Aydınlanma Hareketi temsilcisi ve soL yazarı Mehmet Kuzulugil ise konuşmasına "AKP’nin zorladığı toplumu gericileştirmeye dönük hamleler, onlar açısından kazanılmış değil. Çünkü Türkiye’yi içine sokmak istedikleri kalıp Türkiye için gerçekçi değil" ifadeleriyle başladı.

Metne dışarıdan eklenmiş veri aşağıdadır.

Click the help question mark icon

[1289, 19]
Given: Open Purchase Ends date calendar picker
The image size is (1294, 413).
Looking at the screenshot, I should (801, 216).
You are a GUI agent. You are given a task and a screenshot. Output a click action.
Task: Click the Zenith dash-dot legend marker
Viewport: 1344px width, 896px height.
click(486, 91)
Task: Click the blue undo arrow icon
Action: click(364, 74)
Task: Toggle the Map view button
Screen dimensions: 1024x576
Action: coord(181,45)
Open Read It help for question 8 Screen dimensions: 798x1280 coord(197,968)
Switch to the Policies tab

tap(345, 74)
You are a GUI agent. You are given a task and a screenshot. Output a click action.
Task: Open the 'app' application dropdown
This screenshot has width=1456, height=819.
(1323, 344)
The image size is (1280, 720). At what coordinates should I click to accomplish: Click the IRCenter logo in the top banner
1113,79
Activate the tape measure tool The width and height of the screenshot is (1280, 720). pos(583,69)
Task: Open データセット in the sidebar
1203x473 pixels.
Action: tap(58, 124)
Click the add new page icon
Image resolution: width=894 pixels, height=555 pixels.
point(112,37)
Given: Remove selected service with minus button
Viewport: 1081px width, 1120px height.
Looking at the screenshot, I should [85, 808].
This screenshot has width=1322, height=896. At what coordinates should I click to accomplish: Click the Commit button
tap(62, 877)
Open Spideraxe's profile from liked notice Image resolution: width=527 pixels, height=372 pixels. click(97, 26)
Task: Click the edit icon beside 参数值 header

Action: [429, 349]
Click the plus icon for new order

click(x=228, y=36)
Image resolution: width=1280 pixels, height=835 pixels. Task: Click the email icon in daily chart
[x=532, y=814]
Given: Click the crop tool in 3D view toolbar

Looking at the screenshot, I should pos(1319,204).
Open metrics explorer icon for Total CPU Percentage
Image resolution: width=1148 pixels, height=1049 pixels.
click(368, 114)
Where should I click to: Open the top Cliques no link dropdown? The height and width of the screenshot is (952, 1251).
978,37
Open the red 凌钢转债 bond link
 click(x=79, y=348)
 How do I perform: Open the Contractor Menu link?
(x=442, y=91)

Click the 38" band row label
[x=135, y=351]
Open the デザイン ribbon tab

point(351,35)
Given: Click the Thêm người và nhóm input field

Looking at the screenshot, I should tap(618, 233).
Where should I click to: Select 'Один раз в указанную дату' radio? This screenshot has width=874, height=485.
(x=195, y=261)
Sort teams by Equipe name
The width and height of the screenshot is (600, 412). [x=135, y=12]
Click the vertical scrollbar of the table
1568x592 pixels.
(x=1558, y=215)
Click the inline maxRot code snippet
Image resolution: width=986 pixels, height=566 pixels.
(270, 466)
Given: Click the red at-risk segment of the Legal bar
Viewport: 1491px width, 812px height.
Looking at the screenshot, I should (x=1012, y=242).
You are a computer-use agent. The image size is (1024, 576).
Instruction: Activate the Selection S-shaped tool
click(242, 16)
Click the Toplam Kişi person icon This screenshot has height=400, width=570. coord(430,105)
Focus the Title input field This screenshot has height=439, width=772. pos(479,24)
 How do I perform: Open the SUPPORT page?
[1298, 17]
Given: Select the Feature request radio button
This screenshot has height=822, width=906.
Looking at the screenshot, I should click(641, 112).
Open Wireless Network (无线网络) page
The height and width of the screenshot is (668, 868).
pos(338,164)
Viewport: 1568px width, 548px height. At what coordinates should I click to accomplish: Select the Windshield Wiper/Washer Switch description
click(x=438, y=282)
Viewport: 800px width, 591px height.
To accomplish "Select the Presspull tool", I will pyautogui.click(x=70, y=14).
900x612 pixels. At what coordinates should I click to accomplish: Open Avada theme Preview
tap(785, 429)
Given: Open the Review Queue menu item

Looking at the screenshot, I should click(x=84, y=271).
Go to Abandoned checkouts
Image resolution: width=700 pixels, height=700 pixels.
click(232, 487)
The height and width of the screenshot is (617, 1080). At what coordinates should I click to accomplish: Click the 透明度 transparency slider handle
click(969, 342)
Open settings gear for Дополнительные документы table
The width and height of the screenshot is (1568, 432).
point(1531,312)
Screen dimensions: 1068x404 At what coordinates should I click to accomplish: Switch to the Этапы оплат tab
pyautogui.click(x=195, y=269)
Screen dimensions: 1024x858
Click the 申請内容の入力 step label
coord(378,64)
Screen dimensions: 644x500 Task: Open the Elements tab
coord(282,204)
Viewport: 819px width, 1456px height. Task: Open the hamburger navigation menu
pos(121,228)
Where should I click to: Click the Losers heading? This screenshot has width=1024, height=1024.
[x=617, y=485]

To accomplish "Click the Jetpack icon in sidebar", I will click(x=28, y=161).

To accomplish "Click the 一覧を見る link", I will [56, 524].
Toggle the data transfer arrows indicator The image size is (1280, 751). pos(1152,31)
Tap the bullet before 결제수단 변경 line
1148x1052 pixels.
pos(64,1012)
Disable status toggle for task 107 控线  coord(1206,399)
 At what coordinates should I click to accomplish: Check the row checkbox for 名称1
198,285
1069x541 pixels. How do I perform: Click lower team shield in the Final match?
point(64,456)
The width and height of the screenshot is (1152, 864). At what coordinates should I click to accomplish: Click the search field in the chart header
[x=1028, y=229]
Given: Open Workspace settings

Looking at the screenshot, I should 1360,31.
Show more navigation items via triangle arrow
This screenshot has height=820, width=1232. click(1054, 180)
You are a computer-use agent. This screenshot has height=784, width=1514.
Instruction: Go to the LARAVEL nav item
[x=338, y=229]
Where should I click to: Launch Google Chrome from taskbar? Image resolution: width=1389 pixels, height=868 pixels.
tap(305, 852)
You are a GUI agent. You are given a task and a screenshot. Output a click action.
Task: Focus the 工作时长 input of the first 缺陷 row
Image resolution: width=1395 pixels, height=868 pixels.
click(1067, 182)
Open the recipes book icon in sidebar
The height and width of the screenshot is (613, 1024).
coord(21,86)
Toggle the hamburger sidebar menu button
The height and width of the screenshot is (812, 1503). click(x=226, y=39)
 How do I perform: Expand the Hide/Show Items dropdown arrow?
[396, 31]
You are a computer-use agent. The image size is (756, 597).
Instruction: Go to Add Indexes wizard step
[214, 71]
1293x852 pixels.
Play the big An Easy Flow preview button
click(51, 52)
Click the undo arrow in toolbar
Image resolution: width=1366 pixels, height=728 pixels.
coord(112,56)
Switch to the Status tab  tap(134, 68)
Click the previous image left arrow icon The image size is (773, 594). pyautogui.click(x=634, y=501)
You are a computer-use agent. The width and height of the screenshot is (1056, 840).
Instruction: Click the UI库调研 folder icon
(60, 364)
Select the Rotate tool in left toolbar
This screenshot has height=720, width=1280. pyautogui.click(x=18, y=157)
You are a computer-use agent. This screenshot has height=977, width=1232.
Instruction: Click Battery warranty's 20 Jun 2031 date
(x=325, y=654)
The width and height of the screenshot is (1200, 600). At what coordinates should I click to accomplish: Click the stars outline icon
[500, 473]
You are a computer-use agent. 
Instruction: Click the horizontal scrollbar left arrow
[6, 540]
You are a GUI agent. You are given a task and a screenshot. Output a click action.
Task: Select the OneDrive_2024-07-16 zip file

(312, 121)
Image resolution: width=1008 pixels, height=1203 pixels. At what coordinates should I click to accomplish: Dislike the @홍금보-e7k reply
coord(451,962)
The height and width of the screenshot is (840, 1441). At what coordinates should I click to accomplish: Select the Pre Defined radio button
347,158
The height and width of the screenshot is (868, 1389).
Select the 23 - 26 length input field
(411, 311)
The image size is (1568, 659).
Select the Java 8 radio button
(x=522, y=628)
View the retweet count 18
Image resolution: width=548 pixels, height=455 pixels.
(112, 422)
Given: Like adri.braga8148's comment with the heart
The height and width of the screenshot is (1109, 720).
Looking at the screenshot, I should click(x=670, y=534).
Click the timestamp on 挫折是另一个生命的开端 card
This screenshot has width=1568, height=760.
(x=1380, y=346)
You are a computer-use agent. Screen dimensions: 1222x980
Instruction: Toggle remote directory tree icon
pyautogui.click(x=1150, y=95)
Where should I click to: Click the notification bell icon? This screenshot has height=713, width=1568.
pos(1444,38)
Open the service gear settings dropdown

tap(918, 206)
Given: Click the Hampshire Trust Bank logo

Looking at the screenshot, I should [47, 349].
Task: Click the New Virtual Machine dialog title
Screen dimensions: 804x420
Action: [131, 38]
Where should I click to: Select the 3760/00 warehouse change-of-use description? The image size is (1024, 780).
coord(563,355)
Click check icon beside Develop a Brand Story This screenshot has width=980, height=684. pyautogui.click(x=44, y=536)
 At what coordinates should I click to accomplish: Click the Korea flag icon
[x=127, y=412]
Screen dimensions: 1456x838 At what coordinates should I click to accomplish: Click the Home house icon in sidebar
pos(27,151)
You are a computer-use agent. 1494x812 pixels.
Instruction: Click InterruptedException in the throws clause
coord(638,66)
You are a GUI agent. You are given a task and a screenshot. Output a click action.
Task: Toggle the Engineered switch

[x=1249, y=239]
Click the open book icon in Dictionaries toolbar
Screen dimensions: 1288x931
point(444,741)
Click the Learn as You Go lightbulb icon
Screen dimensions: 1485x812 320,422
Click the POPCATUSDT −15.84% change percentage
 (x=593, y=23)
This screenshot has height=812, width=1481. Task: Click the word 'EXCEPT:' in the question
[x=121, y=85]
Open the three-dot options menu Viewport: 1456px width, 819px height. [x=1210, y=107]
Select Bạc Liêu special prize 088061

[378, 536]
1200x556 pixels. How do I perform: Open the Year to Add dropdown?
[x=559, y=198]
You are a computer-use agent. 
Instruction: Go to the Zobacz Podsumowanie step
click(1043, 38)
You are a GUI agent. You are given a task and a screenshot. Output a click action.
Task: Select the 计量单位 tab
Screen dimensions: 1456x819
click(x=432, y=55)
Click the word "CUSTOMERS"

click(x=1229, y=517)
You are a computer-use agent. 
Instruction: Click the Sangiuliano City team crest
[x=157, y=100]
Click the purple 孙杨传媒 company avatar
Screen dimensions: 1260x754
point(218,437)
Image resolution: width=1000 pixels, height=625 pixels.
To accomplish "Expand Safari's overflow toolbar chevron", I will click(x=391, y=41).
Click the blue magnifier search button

"Bunlar gerçeklikle ve bilimle inatlaşıyorlar. Evrim'i ders kitaplarından dışarı atarsanız, bunu tıp ve eczacılık fakültelerine de yansıtırsanız, bilin ki 10 yıl sonra muska yazarsınız ancak" diyen Kuzulugil, "Türkiye gerçeği bu değil; böyle olmadığını da göstermek durumundayız.” Dedi. Türkiye tarihine dair geliştirilen ve müfredata yansıtılanların palavra olduğunu, bunu yapanların gerçeklikten kopuşunu gösterdiğini anlatan Kuzulugil, “Adam kendini padişah sanıyor ama üç tane belediye başkanını yerinden edemiyor. İstanbul silüetini bozan binalar traşlanacak dedi, traşlayamıyor. Orada gökdelenleri diken müteahhitler ‘sen bizim adamımızsın. İmamımız, tetikçimiz, sanayicimiz var; kusura bakma tek başına böyle diyemezsin’diyor. Gerçeklerle, bilimle inatlaşanlar, önce kendi gerçekliklerine çarpıyor. Türkiye’ye giydirilmeye çalışılan deli gömleği de Türkiye'ye olmuyor ama bunun için girdikleri sonuçsuz çabalar her seferinde toplumda tahribat bırakıyor” şeklinde konuştu.

Kuzulugil patron sınıfının suç işlediğini belirterek “Çekeriz Osmanlı sancağını gireriz Ortadoğu’ya dediklerinde; Koçlar, Sabancılar, büyük sermeye bunlara ‘aslan parçası yap yapabiliyorsan bir de bunu deneyelim’ dediler. Bu suçtu. Çünkü hiçbir gerçekçiliği yoktu ve yobazları bu hayal dünyasına onlar ittiler. Biz ise bu suça, umutsuzluğa kapıldığımızda, bunu yapamayacaklarını yüzlerine vurmadığımızda, ortak olmuş oluyoruz" ifadelerini kullandı.

Yeni Eğitim Müfredatı’nın iptaline ilişkin Danıştay’da açılan dava hakkında konuşan Kuzulugil şöyle devam etti:

“Öğretmenler bilsinler ki biz şunun için açtık bu davayı: Dava dosyasında sunulanların hepsi onlara ‘eğer müfredatı işlemeye devam edersen suç işleyeceksin’ demektedir. Pedagojik Formasyon eğitimi almamış birinin çocuklara ders vermesinin karşına veliler dikildiğinde geri aldım atmak zorunda kaldıklarının çok örneği var. Öyle çocuğa anlatılanı evde idare ederek değil okulda karşısına çıkarak mücadele etmeliyiz."

Toplantının kapanışında, konuşmacılar 28 Ekim günü İzmir’de yapılacak olan “Sosyalizm Cumhuriyet’e Çok Yakışacak” etkinliğine tüm ülkeden otobüslerle gidileceğini anlatarak, "Cumhuriyet ancak sosyalizmle varlığını sürdürecek, İzmir'e birlikte gidelim" çağrısında bulundu.